The freedom guaranteed in owning your own creative enterprise online means you can work when and where you want. It means you can tailor your products to finding that niche audience all over the world. And it means you can serve your customers in your own unique way. It’s the dream of many!
But the path cannot be forged alone. There come times when you need to hire a creative freelancer to support building the business, or simply receiving business coaching along the journey. But how do you survey this vast, international landscape to find the right creative partner? Where is that far away creative kin who sees your vision and quickly grabs your design sensibilities? Is it possible to find the exact right designer, copywriter or developer after a 30-minute call?
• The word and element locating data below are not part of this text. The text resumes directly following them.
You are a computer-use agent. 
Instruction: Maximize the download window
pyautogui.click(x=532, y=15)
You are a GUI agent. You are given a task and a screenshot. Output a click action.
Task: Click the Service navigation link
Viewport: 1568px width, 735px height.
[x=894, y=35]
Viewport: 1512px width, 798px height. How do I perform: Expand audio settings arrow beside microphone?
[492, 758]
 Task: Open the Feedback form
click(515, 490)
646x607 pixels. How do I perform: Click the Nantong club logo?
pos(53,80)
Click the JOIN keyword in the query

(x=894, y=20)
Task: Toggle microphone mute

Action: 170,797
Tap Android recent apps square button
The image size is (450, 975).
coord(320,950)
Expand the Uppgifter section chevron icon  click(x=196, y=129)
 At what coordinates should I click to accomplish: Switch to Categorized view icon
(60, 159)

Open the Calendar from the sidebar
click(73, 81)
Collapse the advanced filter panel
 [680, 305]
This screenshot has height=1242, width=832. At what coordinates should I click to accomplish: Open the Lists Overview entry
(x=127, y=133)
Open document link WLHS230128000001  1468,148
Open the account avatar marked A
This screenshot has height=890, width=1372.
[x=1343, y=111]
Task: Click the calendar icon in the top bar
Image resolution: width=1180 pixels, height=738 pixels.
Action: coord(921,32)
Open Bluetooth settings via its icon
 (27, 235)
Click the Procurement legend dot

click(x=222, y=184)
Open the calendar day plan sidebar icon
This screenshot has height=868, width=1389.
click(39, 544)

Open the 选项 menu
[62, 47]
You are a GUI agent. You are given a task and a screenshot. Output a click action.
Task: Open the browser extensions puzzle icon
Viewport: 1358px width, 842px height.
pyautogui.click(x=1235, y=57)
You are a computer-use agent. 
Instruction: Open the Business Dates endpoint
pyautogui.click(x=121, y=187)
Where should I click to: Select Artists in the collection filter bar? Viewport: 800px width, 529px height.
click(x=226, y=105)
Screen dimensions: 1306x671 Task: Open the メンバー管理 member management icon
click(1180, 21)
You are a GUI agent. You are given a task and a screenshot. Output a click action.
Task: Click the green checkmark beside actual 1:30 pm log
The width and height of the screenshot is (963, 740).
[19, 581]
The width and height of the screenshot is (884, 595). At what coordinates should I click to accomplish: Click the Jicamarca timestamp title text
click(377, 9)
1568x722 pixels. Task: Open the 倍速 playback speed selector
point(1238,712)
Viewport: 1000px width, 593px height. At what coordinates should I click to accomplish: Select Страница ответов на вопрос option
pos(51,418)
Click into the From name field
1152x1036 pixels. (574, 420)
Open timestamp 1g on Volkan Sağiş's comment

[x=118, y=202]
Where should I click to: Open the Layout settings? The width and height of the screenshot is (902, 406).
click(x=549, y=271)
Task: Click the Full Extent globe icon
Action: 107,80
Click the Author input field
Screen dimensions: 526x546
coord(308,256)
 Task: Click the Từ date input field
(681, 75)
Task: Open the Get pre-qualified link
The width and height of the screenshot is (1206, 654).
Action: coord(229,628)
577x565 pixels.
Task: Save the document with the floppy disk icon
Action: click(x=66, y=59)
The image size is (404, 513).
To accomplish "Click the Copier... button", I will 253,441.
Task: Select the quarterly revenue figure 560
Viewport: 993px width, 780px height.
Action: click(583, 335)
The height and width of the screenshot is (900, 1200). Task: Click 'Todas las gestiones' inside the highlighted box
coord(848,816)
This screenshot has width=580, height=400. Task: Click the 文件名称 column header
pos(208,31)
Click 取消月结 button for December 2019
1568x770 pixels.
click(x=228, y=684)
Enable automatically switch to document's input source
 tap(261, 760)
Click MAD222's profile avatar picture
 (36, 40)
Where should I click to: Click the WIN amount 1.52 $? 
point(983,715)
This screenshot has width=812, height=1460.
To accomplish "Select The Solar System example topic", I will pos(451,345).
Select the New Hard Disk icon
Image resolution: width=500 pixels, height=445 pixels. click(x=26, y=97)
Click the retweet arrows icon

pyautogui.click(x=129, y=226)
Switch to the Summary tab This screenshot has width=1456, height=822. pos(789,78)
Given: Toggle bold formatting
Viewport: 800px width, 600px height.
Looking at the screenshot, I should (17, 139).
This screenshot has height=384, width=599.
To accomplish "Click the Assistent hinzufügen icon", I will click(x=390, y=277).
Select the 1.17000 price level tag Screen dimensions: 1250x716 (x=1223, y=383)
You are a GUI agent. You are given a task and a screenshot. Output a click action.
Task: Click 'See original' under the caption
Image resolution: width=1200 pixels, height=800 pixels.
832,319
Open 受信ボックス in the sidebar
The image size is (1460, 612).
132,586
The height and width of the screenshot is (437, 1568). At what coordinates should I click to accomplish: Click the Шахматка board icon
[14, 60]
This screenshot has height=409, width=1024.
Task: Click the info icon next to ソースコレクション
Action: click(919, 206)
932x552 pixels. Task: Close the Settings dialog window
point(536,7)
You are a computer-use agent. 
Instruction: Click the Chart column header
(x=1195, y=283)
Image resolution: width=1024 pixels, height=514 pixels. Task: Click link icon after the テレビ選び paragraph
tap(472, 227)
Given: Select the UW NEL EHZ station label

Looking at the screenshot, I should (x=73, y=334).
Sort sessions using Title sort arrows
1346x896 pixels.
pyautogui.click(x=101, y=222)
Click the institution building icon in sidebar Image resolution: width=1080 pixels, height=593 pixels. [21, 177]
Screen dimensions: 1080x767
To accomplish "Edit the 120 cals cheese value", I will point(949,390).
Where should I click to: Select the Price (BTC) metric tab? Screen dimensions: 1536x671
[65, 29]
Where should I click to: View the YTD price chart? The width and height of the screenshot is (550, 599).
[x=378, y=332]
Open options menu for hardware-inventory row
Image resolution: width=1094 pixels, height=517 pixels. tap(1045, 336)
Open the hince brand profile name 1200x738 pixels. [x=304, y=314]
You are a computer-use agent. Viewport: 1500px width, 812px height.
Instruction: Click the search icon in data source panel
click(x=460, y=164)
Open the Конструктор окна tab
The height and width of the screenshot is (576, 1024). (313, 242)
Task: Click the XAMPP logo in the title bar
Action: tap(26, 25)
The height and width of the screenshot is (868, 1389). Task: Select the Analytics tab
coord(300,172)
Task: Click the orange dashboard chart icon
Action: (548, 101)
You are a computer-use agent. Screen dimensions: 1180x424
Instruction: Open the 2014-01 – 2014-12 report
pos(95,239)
You have to take a chance, trust your intuition and be crystal clear when interviewing someone. 9 times out of 10 the person you are considering to hire will say “Yes, I love your project and your company. I can totally help you.” But I’m here to tell you that just because they love your project, it doesn’t mean they are right for you.
As my company Pattern to Plan is a fashion-focused business based in NYC, I tend to find a lot of people get excited about working together. But when the work comes back with cliché fashion imagery or inconsistent and scattered ideas, I have to hit the breaks and rally my inner Anna. By this I mean my inner Anna Wintour, the ice queen and Editor of Vogue or quite possibly the character based on The Devil Wears Prada. My inner Anna stands for high quality and I push ‘til I get it. It all boils down to knowing what you need and what you want to accomplish through this relationship. I’ve created Pinterest boards to communicate my target client to web designers. I’ve completed 4 page long questionnaires for copywriters. I hired the first designer for my site and as the work started rolling in I was stunned. It was no where near my style standards and even after sharing the target customer imagery, I continued to receive work that would not be acceptable. This was a somewhat costly mistake, however an investment in my process. Knowing the next person I hired would be screened deeper, challenged more and pushed to get it right.
Because at the end of the day it is your company, your aesthetic and your brand on the line. I equate it with a clothing boutique, as I had my own shop for a couple of years. I would not design the store logo, and promotional material to look one way and then carry dresses and handbags which reflected something different. And don’t worry if you still receive work that is not 100% your own voice. I end up editing out the quirky remarks or bizarre references my customers may not understand. I am comfortable with my inner Anna, and release her when necessary in order to make this business as strong as it needs to be. Because isn’t that’s why we have our own business in the first place?!